• SELECTED EXTRACT:
★ ★ ★

Well he played WoW so he probably got used to farming/grinding etc.


----------



## Space Lynx (Oct 4, 2021)

Rithsom said:


> To me, crypto itself isn't that bad. It has the potential to make things more quick and efficient, like using a credit card instead of cash. Besides, one day, all of the governments are going to create and force us to use cryptocurrencies whether we like it or not. So, we might as well get used to them now.
> 
> It's the mining part of crypto that I can't stand. It is just wasteful beyond reason. The creator of ETH definitely missed the mark on that one...



crypto is more quick and efficient? it can't even handle the transaction load of Visa/Mastercard by a fraction without massive delays... lol


----------



## Rithsom (Oct 4, 2021)

★ ★ ★

• LISTED ENTRIES:
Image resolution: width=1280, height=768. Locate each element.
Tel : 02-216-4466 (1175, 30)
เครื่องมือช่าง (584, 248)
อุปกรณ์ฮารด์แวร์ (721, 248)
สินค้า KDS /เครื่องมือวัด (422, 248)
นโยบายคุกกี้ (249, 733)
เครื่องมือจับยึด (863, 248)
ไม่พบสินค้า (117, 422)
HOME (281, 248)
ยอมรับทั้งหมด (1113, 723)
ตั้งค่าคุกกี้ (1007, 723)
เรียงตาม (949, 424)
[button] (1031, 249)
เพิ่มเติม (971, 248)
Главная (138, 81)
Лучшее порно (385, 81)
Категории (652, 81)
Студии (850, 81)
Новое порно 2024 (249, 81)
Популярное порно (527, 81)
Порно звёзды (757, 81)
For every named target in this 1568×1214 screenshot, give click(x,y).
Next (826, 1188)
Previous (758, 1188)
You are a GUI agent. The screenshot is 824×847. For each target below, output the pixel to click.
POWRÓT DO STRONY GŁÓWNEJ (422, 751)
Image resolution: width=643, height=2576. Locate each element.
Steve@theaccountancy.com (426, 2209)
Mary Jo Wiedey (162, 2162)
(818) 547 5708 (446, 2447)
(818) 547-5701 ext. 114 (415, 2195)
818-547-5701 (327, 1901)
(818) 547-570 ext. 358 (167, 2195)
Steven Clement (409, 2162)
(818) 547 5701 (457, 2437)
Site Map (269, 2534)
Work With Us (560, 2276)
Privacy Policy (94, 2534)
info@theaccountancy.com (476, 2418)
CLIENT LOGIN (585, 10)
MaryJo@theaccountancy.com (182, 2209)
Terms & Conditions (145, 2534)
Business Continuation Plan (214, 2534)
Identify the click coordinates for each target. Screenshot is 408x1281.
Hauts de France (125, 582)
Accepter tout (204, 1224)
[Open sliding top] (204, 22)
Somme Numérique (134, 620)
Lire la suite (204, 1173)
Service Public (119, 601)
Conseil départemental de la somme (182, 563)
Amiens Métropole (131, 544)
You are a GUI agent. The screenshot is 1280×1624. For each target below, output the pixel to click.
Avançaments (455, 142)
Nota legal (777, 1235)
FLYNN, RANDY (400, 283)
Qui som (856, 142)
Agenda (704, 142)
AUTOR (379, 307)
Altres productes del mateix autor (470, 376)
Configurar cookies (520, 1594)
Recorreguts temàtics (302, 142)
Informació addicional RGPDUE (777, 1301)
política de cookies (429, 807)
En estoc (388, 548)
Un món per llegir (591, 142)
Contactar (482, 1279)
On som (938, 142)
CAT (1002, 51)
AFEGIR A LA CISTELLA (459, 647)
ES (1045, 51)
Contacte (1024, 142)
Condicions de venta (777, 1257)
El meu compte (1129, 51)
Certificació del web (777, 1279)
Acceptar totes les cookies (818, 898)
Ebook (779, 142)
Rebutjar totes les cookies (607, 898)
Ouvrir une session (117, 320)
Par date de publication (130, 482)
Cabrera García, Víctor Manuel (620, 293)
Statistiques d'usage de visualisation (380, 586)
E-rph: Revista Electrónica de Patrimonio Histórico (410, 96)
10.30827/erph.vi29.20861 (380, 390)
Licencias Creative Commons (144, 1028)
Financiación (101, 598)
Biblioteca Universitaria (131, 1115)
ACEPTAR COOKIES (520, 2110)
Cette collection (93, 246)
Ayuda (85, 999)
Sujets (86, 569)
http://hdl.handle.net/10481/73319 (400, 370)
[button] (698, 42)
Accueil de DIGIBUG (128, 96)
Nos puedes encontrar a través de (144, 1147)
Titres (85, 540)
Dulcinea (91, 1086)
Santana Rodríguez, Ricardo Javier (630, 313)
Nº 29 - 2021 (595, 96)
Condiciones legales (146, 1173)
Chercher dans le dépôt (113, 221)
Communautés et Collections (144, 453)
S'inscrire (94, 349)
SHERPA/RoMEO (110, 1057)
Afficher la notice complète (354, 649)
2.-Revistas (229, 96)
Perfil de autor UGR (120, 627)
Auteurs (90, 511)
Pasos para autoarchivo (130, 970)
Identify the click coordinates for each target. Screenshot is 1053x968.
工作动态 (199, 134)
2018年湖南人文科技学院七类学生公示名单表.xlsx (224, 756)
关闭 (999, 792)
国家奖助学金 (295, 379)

★ ★ ★

• WHAT YOU WILL DO:
Reproduce verbatim everything in the crypto forum thread from "## Space Lynx" down to "to them now.". None of the items have any bearing on what comes next.

• RESULT FOR THIS TASK:
## Space Lynx (Oct 4, 2021)

Rithsom said:


> To me, crypto itself isn't that bad. It has the potential to make things more quick and efficient, like using a credit card instead of cash. Besides, one day, all of the governments are going to create and force us to use cryptocurrencies whether we like it or not. So, we might as well get used to them now.